- _Prompt_: Select every line below containing the word "agent".

Material for this task START

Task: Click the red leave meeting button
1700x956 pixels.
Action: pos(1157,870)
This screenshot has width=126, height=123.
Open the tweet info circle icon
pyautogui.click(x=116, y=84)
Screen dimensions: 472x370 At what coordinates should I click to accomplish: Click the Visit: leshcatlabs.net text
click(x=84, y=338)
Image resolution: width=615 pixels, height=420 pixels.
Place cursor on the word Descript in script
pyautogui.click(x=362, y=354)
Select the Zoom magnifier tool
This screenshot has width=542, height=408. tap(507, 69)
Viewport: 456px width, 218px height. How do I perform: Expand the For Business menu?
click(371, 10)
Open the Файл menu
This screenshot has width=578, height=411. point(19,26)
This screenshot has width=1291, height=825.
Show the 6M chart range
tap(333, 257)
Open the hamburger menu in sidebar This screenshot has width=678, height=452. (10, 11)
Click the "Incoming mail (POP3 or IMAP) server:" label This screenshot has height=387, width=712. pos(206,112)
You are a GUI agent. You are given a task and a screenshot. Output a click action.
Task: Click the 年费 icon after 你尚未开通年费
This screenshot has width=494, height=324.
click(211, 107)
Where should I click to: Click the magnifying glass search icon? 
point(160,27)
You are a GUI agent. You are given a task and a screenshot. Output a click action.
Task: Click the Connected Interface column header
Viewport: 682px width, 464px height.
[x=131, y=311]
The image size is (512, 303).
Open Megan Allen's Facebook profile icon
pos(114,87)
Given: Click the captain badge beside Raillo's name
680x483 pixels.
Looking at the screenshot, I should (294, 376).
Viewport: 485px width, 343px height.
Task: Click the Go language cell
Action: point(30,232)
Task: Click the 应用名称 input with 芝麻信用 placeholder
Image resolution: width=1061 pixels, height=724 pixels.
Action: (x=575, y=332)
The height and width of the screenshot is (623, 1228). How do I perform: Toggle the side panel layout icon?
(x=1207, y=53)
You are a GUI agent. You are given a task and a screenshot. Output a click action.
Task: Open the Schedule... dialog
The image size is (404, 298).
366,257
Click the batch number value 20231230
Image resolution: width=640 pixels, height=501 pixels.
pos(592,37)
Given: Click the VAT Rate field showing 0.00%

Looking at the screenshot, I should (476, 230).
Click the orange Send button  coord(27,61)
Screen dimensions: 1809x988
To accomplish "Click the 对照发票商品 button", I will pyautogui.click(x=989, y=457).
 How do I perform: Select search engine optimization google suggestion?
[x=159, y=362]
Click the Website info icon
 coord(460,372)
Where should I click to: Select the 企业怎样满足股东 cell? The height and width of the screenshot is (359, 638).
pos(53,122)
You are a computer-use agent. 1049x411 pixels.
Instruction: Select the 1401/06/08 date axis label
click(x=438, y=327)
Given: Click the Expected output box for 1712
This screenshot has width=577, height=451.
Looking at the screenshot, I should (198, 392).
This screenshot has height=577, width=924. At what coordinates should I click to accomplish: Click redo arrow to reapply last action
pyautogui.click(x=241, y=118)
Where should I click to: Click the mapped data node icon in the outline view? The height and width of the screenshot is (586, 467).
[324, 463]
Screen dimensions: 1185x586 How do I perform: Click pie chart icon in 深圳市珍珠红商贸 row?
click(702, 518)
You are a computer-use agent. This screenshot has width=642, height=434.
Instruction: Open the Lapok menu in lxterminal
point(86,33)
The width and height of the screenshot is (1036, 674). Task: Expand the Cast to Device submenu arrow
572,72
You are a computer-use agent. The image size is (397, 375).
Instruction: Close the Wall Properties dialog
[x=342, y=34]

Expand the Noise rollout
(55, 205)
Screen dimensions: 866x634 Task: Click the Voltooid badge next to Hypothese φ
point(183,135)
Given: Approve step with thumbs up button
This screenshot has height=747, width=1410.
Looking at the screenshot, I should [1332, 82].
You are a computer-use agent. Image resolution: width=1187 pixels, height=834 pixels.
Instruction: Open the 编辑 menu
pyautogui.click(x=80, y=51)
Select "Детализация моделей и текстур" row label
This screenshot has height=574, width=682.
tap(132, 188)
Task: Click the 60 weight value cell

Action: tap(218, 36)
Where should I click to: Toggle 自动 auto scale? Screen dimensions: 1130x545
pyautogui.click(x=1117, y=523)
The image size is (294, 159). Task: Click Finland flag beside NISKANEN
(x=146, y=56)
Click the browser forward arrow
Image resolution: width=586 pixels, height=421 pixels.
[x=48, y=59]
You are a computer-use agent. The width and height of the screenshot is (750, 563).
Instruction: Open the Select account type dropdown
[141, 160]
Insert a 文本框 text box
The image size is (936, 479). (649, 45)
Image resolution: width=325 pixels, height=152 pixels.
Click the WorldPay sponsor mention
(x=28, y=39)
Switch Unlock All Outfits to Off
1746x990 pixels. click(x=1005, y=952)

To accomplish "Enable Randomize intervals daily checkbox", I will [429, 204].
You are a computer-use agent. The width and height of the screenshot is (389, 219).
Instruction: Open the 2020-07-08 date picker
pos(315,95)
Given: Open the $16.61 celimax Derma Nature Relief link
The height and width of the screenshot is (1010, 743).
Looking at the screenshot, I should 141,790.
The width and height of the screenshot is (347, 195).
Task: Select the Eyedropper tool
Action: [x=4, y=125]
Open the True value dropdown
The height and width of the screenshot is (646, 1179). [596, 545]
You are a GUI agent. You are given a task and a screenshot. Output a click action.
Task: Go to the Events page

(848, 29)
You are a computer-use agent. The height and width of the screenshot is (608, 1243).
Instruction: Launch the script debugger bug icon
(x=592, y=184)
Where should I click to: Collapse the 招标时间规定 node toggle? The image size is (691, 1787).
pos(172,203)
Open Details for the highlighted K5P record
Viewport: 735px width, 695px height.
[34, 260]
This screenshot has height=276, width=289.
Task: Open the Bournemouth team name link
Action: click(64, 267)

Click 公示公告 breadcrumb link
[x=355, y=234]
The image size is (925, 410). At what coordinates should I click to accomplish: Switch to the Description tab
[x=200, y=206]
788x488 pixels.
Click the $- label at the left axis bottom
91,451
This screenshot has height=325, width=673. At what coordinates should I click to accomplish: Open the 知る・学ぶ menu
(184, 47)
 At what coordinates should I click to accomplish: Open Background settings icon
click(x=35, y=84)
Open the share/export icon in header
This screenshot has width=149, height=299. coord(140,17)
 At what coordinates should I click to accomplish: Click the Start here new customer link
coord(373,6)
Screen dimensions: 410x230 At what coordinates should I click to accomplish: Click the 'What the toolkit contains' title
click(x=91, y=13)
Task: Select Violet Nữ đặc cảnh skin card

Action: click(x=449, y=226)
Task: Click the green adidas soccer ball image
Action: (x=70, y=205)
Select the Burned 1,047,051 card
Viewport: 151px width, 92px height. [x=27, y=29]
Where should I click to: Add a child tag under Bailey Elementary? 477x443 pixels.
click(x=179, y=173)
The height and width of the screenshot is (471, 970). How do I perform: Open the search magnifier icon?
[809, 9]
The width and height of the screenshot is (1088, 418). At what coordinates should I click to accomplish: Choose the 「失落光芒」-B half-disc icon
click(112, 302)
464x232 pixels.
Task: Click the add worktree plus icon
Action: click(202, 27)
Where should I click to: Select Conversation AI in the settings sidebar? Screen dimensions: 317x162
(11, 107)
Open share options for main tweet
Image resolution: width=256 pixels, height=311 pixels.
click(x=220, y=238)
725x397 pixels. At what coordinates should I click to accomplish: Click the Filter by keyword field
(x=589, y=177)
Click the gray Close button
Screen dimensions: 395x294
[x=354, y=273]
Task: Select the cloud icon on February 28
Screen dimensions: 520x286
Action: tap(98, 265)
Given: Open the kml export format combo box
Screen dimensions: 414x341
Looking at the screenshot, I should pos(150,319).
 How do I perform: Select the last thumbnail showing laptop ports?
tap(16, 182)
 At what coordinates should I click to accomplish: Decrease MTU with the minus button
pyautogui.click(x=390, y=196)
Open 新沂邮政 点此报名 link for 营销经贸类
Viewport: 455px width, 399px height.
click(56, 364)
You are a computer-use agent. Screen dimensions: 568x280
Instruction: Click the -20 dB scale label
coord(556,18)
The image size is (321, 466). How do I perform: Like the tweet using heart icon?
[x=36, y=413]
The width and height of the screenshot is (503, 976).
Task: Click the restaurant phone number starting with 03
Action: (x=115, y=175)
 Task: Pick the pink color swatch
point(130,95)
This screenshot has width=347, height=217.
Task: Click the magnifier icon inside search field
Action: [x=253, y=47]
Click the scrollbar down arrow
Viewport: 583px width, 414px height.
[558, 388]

Material for this task END

- _Response_:
You are a GUI agent. You are given a task and a screenshot. Output a click action.
You are a GUI agent. You are given a task and a screenshot. Output a click action.
You are a GUI agent. You are given a task and a screenshot. Output a click action.
You are a computer-use agent. 1049x411 pixels.
You are a computer-use agent. This screenshot has width=642, height=434.
You are a computer-use agent. The image size is (397, 375).
You are a computer-use agent. Image resolution: width=1187 pixels, height=834 pixels.
You are a computer-use agent. The width and height of the screenshot is (750, 563).
You are a computer-use agent. The width and height of the screenshot is (389, 219).
You are a GUI agent. You are given a task and a screenshot. Output a click action.
You are a computer-use agent. The height and width of the screenshot is (608, 1243).
You are a computer-use agent. Screen dimensions: 568x280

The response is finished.